**Exercise**
Check each line of the entries below for the word "badge", and copy the lines that have it.
[[ Records shown, beginning ]]
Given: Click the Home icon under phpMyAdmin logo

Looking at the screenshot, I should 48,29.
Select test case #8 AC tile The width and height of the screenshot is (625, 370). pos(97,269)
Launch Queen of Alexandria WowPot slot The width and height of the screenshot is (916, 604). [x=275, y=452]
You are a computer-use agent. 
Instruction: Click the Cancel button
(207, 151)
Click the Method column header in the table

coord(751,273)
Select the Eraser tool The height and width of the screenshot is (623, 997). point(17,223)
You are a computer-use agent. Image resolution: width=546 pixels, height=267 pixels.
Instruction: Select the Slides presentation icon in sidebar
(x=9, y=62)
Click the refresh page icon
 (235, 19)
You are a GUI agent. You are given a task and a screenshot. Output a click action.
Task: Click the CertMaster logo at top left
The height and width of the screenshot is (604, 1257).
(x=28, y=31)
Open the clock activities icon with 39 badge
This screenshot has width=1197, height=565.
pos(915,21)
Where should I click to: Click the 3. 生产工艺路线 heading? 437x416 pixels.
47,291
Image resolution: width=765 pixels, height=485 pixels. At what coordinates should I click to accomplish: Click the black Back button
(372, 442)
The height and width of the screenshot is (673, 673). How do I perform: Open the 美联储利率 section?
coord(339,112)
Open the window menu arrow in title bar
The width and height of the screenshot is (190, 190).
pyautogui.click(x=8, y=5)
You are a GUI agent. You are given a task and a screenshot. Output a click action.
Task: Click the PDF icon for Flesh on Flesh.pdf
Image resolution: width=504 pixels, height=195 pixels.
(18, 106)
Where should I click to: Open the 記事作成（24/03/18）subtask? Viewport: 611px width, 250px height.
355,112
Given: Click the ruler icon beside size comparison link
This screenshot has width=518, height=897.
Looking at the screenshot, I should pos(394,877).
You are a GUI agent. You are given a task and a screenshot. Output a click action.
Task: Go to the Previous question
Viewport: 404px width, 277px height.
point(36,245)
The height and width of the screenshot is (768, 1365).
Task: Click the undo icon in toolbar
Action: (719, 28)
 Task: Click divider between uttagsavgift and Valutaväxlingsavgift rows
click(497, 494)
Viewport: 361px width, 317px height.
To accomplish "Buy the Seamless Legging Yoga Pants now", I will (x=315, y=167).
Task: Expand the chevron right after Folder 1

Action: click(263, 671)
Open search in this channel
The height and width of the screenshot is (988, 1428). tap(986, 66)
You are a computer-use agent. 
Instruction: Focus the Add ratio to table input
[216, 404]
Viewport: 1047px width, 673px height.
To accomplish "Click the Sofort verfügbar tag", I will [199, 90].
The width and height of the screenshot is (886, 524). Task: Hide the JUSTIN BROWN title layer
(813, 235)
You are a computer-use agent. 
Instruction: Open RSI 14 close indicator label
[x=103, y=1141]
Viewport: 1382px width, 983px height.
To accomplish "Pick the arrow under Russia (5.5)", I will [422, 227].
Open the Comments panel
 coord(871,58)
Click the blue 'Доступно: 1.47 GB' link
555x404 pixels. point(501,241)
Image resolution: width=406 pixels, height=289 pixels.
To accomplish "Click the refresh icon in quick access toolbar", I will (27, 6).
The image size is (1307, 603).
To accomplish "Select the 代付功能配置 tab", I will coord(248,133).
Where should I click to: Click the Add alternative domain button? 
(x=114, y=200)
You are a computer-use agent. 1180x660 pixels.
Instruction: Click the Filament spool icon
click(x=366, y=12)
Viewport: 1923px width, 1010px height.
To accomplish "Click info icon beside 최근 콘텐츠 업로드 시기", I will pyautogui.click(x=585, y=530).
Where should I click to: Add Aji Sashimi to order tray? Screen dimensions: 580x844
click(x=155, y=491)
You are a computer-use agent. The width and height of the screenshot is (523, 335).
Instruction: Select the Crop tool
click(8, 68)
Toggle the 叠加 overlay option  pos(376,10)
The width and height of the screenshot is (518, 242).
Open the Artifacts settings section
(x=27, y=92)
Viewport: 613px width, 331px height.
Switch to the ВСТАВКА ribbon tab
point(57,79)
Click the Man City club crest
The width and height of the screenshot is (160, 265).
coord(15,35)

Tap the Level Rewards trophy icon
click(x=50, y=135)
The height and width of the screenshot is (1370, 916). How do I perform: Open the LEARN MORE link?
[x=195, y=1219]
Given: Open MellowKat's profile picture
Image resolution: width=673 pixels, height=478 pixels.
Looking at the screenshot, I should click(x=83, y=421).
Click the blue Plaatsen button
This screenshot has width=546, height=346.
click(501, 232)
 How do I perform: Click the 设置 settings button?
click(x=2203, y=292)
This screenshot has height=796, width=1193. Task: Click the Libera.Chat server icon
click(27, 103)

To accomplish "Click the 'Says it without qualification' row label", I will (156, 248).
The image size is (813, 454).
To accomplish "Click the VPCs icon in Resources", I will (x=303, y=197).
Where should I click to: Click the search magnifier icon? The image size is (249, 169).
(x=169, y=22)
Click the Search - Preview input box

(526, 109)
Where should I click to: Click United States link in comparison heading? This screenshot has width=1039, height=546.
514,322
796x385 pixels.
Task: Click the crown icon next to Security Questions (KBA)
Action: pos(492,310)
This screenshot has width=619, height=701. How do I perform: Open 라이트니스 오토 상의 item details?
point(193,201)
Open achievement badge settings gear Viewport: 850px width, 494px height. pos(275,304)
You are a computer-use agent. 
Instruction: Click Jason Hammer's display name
[[ Records shown, end ]]
**Response to the task**
Open the clock activities icon with 39 badge
Open achievement badge settings gear Viewport: 850px width, 494px height. pos(275,304)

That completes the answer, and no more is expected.